O estilo de Joaquim Manuel de Macedo segue uma linguagem rápida, direta e muita viva, o que conduz o leitor diretamente ao centro da ação (exemplo disso é o primeiro capítulo “Aposta imprudente”, no qual os diálogos que ocorrem entre os quatro estudantes seguem diretos, rápidos e sem a interferência do narrador onisciente). Ao longo do texto, o narrador limita-se a conduzir o leitor pelos ambientes e pelo interior das personagens, como por exemplo, no Capítulo XIX, “Entremos nos corações”, orientando o leitor a acompanhar todas as ações. Macedo também mantém um estilo no qual economiza em seus comentários e em suas descrições. Outra característica evidente é o uso do flashback, este é um recurso que ele se utiliza para guiar o leitor pelo enredo sem perder tempo, sabendo o momento certo para dar voz às suas personagens a fim de retardar o fluxo narrativo, exemplo disso, é o Capítulo II, “Fabrício em apuros”, no qual o narrador nos reproduz na íntegra a carta de Fabrício a Augusto que, além abusar em sua correspondência do amor romântico, traz informações essenciais que nos guiarão ao longo da história. O mesmo narrador cede quatro capítulos (do VII ao X) para nos mostrar de perto, não só a conversa entre Augusto e D. Ana na gruta, como também o texto da lírica balada cantada por Carolina. Neste momento notamos claramente que o romance incorpora outros gêneros literários, como a poesia lírica.
A construção das heroínas de Macedo foge à regra dos super-heróis míticos que eram tradição no Romantismo, mas, nem por isso deixam de ser seres de extremo encanto. Os homens possuem um caráter conservador, muita coragem, fidelidade e honestidade. As jovens heroínas possuem ar de entidades sobre-humanas, idealizadas, quase divindades, seguindo, neste sentido, os padrões femininos valorizados pelo Romantismo.
Por fim, podemos dizer que Joaquim Manuel de Macedo, foi um homem com ideias novas, mas fidelíssimas ao seu tempo.

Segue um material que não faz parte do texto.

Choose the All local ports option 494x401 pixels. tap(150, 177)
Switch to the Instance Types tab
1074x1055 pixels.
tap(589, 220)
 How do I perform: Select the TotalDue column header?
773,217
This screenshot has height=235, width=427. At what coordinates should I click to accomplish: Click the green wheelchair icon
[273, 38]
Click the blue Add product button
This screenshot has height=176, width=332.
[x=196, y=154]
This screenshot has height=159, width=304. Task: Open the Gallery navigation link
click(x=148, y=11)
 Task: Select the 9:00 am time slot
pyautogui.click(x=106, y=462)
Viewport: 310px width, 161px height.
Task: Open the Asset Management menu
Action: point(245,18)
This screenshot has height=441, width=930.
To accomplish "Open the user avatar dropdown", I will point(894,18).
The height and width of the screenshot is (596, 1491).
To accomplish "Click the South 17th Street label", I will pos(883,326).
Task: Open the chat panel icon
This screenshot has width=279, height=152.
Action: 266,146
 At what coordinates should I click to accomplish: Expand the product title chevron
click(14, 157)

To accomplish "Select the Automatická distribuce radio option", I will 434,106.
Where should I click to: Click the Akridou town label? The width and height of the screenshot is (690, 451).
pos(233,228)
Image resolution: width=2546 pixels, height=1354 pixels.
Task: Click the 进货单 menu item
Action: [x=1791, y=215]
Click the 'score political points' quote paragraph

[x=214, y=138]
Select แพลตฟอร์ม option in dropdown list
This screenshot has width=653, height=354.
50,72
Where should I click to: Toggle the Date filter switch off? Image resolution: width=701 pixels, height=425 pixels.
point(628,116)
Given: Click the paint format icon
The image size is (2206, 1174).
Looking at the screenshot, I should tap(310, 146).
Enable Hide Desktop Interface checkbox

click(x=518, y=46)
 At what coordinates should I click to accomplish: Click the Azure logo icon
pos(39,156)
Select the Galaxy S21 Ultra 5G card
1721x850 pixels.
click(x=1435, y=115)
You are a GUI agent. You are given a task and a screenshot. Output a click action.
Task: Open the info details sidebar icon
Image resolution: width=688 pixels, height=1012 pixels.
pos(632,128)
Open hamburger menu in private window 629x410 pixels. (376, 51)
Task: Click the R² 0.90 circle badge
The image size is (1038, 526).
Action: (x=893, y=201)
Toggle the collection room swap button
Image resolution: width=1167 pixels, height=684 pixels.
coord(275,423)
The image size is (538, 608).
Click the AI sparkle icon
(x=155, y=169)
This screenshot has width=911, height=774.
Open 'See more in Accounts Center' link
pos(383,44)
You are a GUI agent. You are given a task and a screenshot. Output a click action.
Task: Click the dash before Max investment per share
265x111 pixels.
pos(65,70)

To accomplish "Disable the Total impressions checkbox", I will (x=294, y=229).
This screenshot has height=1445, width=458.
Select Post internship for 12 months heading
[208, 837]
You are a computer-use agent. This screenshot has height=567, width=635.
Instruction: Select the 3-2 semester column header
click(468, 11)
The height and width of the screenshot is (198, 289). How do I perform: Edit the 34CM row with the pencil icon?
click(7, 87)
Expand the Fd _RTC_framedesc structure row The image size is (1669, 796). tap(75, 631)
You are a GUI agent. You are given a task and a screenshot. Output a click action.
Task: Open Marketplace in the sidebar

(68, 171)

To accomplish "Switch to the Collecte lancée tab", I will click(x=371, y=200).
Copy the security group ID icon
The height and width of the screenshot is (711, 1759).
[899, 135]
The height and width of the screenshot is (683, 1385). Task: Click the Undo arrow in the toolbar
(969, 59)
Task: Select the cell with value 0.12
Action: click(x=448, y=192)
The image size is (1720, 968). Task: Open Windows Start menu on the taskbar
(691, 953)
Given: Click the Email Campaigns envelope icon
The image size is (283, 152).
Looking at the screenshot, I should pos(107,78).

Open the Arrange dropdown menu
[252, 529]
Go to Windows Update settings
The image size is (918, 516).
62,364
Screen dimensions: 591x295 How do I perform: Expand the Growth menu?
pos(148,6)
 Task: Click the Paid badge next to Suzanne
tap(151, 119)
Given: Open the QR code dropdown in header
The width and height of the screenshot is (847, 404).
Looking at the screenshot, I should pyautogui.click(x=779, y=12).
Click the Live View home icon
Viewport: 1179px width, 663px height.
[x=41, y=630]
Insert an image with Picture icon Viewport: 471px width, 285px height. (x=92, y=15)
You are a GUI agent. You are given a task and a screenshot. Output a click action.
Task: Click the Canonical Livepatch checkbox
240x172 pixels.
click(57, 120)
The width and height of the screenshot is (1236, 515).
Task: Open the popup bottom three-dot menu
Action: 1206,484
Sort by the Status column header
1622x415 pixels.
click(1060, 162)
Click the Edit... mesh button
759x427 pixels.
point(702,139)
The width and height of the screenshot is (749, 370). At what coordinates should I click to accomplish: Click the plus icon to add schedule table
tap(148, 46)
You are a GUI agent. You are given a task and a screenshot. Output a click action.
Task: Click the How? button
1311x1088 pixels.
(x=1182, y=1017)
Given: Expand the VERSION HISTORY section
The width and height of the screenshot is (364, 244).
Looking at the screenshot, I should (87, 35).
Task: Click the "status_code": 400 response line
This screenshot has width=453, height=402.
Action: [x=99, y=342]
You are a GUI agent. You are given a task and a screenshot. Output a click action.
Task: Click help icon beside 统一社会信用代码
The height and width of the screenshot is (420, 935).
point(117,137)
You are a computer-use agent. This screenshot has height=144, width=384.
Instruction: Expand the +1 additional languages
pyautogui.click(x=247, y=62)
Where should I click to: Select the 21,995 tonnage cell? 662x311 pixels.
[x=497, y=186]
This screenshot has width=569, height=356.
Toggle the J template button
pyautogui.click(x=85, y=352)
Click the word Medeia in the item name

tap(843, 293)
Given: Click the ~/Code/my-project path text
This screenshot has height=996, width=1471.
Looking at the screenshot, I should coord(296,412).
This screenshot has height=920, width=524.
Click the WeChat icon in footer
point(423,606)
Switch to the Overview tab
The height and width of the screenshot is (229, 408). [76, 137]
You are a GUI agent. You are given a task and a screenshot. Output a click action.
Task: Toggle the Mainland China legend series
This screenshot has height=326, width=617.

E hoje, ao analisarmos sua obra percebemos a sua importância em ser um pelo ponto de vista sociológico, documento dos modos de sentir e viver de uma época, além de nos deixar claro seu momento literário. Suas histórias ainda hoje nos prende a atenção; e a travessa e simpática Carolina também nos faz reler A Moreninha, sendo esse um mérito que o nosso espalhafatoso autor atemporal conseguiu ao escrever esse envolvente romance urbano, tornando-se popular entre os leitores brasileiros, e preparando o terreno, ainda no século XIX, para autores como José de Alencar e Machado de Assis.
Duas palavras
Eis aí vão algumas páginas escritas, às quais me atrevi a dar o nome de romance[1]. Não foi ele movido por nenhuma dessas três poderosas inspirações que tantas vezes soem aparar as penas dos autores: glória, amor e interesse. Desse último estou eu bem a coberto com[2] meus vinte e três anos de idade, que não é na juventude que pode ele dirigir o homem; da glória, só se andasse ela caída de suas alturas, rojando[3] asas quebradas, me lembraria eu, tão pela terra que rastejo, de pretender ir apanhá-la. A respeito do amor não falemos, pois se me estivesse o buliçoso[4] a fazer cócegas no coração, bem sabia eu que mais proveitoso me seria gastar meia dúzia de semanas aprendendo numa sala de dança, do que velar trinta noites[5] garatujando[6] o que por aí vai. Este pequeno romance deve sua existência somente aos dias de desenfado[7] e folga que passei no belo Itaboraí[8], durante as férias do ano passado. Longe do bulício[9] da corte e quase em ócio, a minha imaginação assentou lá consigo que bom ensejo era esse de fazer travessuras e em resultado delas saiu a Moreninha.
Dir-me-ão que o ser a minha imaginação traquinas não é um motivo plausível para vir eu maçar[10] a paciência dos leitores com uma composição balda[11] de merecimento e cheia de irregularidades e defeitos; mas que querem? Quem escreve olha a sua obra como seu filho, e todo o mundo sabe que o pai acha sempre graças e bondades na querida prole.
Do que vem dito concluir-se-á que a Moreninha é minha filha: exa- tamente assim penso eu.